__WHAT YOU ARE ASKED TO DO__: Output each entry exactly as written.

(Stored items)
________________________________________
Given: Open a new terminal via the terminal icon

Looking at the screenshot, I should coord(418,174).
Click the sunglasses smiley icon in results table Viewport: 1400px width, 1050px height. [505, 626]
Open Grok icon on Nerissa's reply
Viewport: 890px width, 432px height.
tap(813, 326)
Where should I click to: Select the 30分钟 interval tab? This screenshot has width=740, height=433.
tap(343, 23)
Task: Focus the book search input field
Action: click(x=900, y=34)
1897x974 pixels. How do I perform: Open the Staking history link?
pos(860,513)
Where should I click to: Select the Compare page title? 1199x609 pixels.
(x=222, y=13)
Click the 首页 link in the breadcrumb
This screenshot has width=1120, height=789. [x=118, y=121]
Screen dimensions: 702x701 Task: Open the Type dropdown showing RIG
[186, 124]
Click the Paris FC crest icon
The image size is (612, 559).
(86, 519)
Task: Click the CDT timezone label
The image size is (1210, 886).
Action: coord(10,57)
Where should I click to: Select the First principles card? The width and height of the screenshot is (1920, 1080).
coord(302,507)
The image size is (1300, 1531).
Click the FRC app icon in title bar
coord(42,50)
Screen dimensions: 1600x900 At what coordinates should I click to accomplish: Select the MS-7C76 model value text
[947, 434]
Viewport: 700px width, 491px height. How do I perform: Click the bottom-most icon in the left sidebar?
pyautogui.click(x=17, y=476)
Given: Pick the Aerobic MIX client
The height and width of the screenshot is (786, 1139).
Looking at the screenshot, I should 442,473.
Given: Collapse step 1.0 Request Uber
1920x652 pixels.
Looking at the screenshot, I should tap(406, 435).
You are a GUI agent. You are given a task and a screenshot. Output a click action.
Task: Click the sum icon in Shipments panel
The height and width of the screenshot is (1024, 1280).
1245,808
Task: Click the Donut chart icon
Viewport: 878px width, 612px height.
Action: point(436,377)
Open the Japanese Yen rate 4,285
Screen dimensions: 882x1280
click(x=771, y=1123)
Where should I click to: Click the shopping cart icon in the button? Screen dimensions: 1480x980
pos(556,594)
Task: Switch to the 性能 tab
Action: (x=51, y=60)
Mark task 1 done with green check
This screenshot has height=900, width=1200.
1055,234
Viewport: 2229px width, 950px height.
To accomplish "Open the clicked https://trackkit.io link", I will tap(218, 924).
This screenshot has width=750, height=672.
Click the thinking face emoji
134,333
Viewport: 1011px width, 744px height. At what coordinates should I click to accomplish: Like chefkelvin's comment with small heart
________________________________________
__EXERCISE OUTPUT__:
Given: Open a new terminal via the terminal icon

Looking at the screenshot, I should coord(418,174).
Click the sunglasses smiley icon in results table Viewport: 1400px width, 1050px height. [505, 626]
Open Grok icon on Nerissa's reply
Viewport: 890px width, 432px height.
tap(813, 326)
Where should I click to: Select the 30分钟 interval tab? This screenshot has width=740, height=433.
tap(343, 23)
Task: Focus the book search input field
Action: click(x=900, y=34)
1897x974 pixels. How do I perform: Open the Staking history link?
pos(860,513)
Where should I click to: Select the Compare page title? 1199x609 pixels.
(x=222, y=13)
Click the 首页 link in the breadcrumb
This screenshot has width=1120, height=789. [x=118, y=121]
Screen dimensions: 702x701 Task: Open the Type dropdown showing RIG
[186, 124]
Click the Paris FC crest icon
The image size is (612, 559).
(86, 519)
Task: Click the CDT timezone label
The image size is (1210, 886).
Action: coord(10,57)
Where should I click to: Select the First principles card? The width and height of the screenshot is (1920, 1080).
coord(302,507)
The image size is (1300, 1531).
Click the FRC app icon in title bar
coord(42,50)
Screen dimensions: 1600x900 At what coordinates should I click to accomplish: Select the MS-7C76 model value text
[947, 434]
Viewport: 700px width, 491px height. How do I perform: Click the bottom-most icon in the left sidebar?
pyautogui.click(x=17, y=476)
Given: Pick the Aerobic MIX client
The height and width of the screenshot is (786, 1139).
Looking at the screenshot, I should 442,473.
Given: Collapse step 1.0 Request Uber
1920x652 pixels.
Looking at the screenshot, I should tap(406, 435).
You are a GUI agent. You are given a task and a screenshot. Output a click action.
Task: Click the sum icon in Shipments panel
The height and width of the screenshot is (1024, 1280).
1245,808
Task: Click the Donut chart icon
Viewport: 878px width, 612px height.
Action: point(436,377)
Open the Japanese Yen rate 4,285
Screen dimensions: 882x1280
click(x=771, y=1123)
Where should I click to: Click the shopping cart icon in the button? Screen dimensions: 1480x980
pos(556,594)
Task: Switch to the 性能 tab
Action: (x=51, y=60)
Mark task 1 done with green check
This screenshot has height=900, width=1200.
1055,234
Viewport: 2229px width, 950px height.
To accomplish "Open the clicked https://trackkit.io link", I will tap(218, 924).
This screenshot has width=750, height=672.
Click the thinking face emoji
134,333
Viewport: 1011px width, 744px height. At what coordinates should I click to accomplish: Like chefkelvin's comment with small heart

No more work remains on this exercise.